You see how I was not interested in his rhetoric. Words should cleanse, not sully. It was those ready-made phrases which came out of him so easily which pushed me in the opposite direction. Words are physicians of the mind…Aeschylus. Don’t quote Aeschylus to me please, Blixen said, and I saw that she was disturbed by what I was saying. Her father had quoted Aeschylus to her: how words should dissect, fumigate, sterilise the physical loathsomeness of sin. He made everybody heroic, Blixen said, speaking of Walter Gottlieb her father, so much so that his book was a tribute…the whole thing a tribute to failure, Blixen said, and all you speak of is success, the success of art, the success of business…
I thought Blixen was going to cry. I thought I had touched a raw nerve, but I am always doing this to people I think are worthy of being touched. Rastoni’s was filling up. I ordered the seafood carbonara, the Stella Maris water, the Lacrima Christi del Vesuvio 2001. Gastronomy mimicked religion and anticipated medical methods.

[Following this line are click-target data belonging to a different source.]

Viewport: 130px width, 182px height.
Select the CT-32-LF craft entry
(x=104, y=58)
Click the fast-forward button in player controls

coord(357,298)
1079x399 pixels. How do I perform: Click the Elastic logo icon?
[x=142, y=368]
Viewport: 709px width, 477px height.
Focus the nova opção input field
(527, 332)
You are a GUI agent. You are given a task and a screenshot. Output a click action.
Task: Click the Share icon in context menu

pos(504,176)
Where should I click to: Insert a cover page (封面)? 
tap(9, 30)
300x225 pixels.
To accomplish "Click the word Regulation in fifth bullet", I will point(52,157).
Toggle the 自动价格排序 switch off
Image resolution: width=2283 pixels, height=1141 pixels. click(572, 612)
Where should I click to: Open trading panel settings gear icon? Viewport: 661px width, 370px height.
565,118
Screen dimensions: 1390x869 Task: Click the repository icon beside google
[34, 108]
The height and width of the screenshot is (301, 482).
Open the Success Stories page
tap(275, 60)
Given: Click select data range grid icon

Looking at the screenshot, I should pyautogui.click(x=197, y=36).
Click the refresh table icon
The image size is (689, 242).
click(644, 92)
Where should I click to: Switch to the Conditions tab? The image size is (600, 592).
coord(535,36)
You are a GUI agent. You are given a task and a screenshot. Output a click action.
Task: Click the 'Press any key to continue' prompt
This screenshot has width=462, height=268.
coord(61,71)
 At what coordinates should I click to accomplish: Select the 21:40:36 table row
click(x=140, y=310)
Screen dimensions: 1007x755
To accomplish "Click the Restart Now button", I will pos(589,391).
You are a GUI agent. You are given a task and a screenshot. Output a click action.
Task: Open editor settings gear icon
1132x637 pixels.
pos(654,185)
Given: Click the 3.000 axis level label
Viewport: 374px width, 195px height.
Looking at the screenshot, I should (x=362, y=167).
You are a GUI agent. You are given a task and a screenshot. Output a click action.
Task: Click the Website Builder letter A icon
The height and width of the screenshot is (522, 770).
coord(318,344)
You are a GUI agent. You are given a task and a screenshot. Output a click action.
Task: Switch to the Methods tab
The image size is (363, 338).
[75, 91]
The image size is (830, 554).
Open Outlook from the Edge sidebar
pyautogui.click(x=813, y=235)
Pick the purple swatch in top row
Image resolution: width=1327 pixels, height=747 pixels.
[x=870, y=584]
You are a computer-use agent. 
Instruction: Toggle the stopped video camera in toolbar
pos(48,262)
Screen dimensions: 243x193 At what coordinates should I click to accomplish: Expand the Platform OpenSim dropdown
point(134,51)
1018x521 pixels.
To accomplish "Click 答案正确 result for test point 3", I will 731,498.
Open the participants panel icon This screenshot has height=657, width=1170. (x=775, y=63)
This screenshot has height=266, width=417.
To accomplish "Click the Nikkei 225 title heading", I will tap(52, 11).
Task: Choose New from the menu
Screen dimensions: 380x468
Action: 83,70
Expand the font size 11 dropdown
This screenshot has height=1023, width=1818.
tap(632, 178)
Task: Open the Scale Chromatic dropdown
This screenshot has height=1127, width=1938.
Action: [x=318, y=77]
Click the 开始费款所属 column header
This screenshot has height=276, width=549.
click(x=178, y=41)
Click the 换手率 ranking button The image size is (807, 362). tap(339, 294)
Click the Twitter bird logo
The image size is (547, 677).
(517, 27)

Surgery, after all, is not only a cutting up of sacrificial victims…you learn from observing pork butchers how to put it all back again, festively, in the window. Your father wrote his book whilst suffering a fugue, I said, just to change the subject. Blixen sighed and looked away. Her eyes were glassy. I tried to fill the awkward silence which followed. It now seems to me he intended it to be read only after his death. He spoke as a dead man, Blixen murmured…out of time, about things which the living couldn’t recognise. My father tore up his manuscript you know, and then pasted fragments of it together. Reading him was like…I don’t know…reading a history of wounds. His publisher did well editing and marketing it. Yes, I said. Then came Jason Redvers’ hatchet job.